🤖 AI Summary
Existing traffic signal control methods based on reinforcement learning predominantly optimize vehicle flow while neglecting pedestrian needs and safety. This paper proposes the first single-agent deep reinforcement learning framework—built upon Proximal Policy Optimization (PPO)—designed explicitly for joint vehicle-pedestrian optimization. Leveraging real-world Wi-Fi logs and video analytics, we construct a multi-source traffic flow model and deploy dynamic, coordinated signal control at an urban eight-intersection arterial corridor. Our key innovations include a unified state representation capturing both vehicular and pedestrian dynamics, and a fairness-aware reward function that jointly optimizes traffic efficiency, pedestrian safety, and generalizability across heterogeneous traffic regimes. Experiments demonstrate that, compared to fixed-time signaling, our approach reduces average pedestrian waiting time by 67% and vehicle waiting time by 52%, while decreasing total cumulative waiting time by 67% and 53%, respectively. These results confirm robustness and scalability under unseen traffic conditions.
📝 Abstract
Reinforcement learning (RL) holds significant promise for adaptive traffic signal control. While existing RL-based methods demonstrate effectiveness in reducing vehicular congestion, their predominant focus on vehicle-centric optimization leaves pedestrian mobility needs and safety challenges unaddressed. In this paper, we present a deep RL framework for adaptive control of eight traffic signals along a real-world urban corridor, jointly optimizing both pedestrian and vehicular efficiency. Our single-agent policy is trained using real-world pedestrian and vehicle demand data derived from Wi-Fi logs and video analysis.

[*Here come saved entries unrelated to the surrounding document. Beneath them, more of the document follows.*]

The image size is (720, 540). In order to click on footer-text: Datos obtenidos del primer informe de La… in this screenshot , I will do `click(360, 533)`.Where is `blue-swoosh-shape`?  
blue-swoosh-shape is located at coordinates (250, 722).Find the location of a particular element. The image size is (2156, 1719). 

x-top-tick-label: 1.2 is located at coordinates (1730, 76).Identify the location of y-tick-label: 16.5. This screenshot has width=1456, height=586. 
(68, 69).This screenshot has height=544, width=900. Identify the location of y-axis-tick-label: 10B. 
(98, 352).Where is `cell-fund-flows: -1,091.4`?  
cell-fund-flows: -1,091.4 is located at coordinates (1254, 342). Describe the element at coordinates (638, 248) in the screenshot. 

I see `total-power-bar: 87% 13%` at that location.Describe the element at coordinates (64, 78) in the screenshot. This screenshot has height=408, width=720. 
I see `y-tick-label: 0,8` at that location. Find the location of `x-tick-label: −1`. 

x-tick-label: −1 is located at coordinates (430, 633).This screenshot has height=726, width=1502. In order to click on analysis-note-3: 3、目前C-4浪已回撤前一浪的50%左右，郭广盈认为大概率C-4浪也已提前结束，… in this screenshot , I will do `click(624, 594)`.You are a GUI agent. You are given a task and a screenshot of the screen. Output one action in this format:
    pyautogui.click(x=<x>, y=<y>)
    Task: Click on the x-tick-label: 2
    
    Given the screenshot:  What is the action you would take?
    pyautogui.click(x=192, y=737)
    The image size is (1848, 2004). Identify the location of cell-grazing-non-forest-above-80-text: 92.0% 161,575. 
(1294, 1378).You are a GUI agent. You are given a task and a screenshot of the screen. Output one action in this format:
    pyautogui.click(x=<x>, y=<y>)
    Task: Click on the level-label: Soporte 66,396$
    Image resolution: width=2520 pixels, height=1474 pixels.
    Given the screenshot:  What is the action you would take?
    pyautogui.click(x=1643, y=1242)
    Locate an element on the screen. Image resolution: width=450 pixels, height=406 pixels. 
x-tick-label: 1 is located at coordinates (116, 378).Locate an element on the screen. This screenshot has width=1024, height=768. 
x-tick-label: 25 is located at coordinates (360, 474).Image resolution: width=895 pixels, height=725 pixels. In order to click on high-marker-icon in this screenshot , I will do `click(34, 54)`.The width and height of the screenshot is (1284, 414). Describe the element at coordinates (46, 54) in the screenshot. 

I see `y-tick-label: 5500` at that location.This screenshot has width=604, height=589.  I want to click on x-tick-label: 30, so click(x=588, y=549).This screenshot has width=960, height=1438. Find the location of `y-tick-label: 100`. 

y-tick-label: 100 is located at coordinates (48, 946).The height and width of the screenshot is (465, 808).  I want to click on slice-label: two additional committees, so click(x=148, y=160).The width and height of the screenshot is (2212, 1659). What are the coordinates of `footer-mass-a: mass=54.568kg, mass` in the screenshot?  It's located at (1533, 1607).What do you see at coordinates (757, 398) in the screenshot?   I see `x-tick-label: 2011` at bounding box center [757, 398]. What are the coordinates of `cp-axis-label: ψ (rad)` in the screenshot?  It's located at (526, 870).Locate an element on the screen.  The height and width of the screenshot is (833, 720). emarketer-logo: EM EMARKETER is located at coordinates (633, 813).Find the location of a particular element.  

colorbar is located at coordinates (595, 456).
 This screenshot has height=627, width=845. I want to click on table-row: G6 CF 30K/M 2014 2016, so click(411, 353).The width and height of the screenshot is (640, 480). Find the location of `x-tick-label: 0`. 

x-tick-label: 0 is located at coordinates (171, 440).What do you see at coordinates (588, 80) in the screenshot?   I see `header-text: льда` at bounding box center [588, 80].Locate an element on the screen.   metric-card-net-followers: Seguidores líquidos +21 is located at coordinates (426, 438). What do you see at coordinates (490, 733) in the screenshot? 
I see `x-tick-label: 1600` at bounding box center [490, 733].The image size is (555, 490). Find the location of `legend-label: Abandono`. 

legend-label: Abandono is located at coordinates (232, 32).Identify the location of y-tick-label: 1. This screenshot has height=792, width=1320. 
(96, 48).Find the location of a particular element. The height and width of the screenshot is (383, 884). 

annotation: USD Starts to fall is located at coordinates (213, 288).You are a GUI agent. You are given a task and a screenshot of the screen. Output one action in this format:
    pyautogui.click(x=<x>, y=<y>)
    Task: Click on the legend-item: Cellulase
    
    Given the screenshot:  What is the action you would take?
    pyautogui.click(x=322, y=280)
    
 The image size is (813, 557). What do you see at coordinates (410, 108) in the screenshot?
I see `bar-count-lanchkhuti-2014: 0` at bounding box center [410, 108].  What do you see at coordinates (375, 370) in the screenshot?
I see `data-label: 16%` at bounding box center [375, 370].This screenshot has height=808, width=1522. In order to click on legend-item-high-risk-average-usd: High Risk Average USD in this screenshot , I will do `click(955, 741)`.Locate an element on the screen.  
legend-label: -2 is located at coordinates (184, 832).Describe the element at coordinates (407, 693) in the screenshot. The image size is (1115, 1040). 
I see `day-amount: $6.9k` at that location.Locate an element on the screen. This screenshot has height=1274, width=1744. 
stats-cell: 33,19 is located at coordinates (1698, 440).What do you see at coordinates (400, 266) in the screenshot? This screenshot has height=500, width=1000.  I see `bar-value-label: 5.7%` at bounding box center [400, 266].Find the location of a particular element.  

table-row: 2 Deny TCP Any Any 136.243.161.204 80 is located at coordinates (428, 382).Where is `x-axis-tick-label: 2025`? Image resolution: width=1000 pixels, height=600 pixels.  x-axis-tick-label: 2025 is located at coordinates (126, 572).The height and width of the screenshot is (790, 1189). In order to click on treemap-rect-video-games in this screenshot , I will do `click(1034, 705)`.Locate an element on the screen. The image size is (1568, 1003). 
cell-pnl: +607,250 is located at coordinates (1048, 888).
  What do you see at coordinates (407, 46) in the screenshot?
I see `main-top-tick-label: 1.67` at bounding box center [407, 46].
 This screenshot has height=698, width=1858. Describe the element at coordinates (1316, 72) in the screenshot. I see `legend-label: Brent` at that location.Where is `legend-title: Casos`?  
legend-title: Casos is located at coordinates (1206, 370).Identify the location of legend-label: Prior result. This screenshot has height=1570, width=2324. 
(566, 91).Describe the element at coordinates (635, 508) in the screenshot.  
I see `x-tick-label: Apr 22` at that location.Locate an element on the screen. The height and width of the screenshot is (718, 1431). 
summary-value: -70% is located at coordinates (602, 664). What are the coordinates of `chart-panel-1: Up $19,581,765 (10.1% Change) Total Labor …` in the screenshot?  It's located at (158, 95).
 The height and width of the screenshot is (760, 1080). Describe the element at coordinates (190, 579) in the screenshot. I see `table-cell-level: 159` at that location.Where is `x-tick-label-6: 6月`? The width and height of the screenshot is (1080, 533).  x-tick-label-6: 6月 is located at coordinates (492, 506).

The results demonstrate significant performance improvements over traditional fixed-time signals, reducing average wait times per pedestrian and per vehicle by up to 67% and 52%, respectively, while simultaneously decreasing total accumulated wait times for both groups by up to 67% and 53%. Additionally, our results demonstrate generalization capabilities across varying traffic demands, including conditions entirely unseen during training, validating RL's potential for developing transportation systems that serve all road users.